Fine is the author of six books including American Hemp Farmer and the Boston Globe Bestseller, Farewell, My Subaru. His writings and expertise have led to media appearances (Conan, Tonight Show,BBC, CNN) as well as a TED Talk (TEDxABQ) and testimony before The United Nations regarding international drug policies. He has raised goats and cultivated superfoods (including hemp since its 2018 legalization) for more than a decade and taught his methods of cultivation and seed building at Vermont’s Sterling College and online at DougFine.com.
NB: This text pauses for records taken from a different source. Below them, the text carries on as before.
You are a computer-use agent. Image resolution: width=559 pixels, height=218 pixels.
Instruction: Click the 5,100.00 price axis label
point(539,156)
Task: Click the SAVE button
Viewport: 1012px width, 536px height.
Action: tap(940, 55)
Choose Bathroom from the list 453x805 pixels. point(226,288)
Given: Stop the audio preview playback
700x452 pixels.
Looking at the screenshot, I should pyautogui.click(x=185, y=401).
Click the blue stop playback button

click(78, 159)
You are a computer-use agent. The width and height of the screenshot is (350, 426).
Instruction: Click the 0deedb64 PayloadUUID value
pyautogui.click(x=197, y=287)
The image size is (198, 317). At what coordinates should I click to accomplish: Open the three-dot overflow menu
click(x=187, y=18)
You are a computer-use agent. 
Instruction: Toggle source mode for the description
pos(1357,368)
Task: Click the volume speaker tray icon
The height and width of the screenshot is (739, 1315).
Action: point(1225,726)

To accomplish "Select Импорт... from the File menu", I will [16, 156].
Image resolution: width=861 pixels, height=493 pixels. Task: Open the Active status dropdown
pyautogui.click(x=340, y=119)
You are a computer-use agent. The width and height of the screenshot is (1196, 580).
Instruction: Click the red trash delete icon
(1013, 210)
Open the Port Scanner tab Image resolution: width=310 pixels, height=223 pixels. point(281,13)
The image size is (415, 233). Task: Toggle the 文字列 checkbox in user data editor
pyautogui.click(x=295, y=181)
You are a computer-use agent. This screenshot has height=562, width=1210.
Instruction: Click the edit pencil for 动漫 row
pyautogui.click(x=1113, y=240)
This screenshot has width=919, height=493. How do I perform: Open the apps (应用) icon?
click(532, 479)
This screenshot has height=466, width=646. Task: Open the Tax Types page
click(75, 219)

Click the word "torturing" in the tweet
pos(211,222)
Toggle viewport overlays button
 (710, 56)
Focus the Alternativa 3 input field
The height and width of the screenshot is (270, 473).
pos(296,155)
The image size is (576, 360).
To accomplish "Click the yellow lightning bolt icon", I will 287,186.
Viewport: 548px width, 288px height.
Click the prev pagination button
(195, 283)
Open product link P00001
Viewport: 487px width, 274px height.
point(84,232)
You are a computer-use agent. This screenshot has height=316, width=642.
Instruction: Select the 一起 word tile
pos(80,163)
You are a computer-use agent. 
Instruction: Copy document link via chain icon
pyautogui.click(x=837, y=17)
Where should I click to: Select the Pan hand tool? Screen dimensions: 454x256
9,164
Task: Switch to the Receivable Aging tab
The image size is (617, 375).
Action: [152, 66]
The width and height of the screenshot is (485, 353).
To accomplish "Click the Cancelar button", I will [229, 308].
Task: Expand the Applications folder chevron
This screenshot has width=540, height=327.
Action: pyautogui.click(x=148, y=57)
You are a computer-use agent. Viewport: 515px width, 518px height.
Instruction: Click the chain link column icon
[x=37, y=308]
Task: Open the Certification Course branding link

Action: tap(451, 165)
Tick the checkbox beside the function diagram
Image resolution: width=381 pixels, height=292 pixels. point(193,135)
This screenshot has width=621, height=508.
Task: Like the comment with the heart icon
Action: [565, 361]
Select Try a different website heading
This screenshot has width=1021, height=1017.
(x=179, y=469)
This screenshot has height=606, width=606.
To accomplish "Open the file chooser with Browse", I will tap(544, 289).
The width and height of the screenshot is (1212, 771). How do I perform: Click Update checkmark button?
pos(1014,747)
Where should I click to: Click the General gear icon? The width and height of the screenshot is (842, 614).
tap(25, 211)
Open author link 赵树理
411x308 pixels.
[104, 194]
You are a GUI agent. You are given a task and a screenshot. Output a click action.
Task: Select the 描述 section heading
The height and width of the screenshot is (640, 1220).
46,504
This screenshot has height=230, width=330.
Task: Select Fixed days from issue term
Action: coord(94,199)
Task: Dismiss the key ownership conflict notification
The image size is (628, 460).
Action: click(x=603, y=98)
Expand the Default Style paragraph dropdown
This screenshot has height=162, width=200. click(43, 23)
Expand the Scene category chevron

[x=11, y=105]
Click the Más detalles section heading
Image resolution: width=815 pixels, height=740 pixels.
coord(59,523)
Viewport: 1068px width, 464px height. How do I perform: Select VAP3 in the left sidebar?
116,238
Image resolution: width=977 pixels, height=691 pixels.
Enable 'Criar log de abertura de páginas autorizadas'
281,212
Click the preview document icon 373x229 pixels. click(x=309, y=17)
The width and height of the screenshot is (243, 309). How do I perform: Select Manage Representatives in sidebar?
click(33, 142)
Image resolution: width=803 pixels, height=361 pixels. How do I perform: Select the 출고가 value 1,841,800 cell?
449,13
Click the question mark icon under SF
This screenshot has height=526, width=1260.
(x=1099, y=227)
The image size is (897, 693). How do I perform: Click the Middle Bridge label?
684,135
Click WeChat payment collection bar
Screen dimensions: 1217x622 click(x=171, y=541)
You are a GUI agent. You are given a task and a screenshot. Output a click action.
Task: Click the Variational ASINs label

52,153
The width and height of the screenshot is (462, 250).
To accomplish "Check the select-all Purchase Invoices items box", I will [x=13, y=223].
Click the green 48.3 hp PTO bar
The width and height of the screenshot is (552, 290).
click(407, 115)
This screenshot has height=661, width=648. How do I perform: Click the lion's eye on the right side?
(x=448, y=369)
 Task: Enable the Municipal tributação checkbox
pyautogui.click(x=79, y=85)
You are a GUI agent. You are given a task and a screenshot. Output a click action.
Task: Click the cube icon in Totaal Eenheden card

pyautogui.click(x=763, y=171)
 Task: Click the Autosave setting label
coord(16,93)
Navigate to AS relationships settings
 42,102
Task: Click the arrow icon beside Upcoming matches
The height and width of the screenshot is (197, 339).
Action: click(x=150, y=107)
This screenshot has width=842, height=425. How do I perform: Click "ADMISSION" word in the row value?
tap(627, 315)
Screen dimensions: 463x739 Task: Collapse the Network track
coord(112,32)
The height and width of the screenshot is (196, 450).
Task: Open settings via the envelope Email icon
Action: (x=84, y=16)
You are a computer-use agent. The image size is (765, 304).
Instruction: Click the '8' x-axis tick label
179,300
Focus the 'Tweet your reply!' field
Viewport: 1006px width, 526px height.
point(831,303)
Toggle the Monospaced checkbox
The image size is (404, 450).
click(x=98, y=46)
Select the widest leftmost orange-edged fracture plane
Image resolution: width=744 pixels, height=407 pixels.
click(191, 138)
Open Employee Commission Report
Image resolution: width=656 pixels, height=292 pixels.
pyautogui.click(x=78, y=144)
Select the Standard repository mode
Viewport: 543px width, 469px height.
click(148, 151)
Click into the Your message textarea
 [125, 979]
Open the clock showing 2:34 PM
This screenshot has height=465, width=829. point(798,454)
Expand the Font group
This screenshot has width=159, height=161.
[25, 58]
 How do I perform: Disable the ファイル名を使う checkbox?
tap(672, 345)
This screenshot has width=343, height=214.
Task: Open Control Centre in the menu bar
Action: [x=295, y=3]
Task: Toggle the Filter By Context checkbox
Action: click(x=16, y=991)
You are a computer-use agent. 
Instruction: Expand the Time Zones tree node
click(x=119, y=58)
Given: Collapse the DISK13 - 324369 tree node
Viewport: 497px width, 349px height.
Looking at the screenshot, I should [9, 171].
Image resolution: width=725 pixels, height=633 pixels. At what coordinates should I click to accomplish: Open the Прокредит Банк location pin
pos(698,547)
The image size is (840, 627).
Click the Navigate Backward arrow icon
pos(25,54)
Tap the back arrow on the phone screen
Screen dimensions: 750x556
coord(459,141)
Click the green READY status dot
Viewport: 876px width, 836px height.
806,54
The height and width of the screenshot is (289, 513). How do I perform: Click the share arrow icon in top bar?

Most recently, Doug has cultivated hemp for food, farm-to-table products and seed-building in six U.S. states. His own hemp seeds have been used to clean contaminated soil in a New Mexico University study. Fine further spreads the word about culture and climate change with his award-winning journalism, whichincludes contributing to the New York Times, Washington Post, and Los Angeles Times, and being a long-time correspondent for National Public Radio from five continents. In March, he is scheduled to speak at SXSW’s Climate Change Track. Ahead of his SXSW session, Fine’s keynote address from last December at the ACRES USA 50th Anniversary Eco-Ag Conference is now broadcasting on C-SPAN. Tune in online at www.c-span.org/video/?516447-1
None of us would be here today, he says, if not for the regenerative lifestyle-and it’s only recently that humanity stopped living that way. So Fine hopes that we can reactivate that “instinctive regenerative awareness” and start working together to save the planet. Experienced, grounded, and a keen wit, Fine is the perfect person to shepherd us through the conversion.
Now in development, the American Hemp Farmer television series is based on Fine’s best-selling sixth book of the same name, released in April 2020 by Chelsea Green Publishing. As with the book, the series will see Fine-a former suburbanite-sharing his hard-won regenerative hemp farming expertise, which he admits is rooted in trial and error. We don’t all have to become farmers. This time, farmers can lead the way while everybody supports them through lifestyle tweaks. Buying their locally-sourced products, getting our produce from community-supported food co-ops or farmer’s markets, or even working in community gardens are all valuable contributions.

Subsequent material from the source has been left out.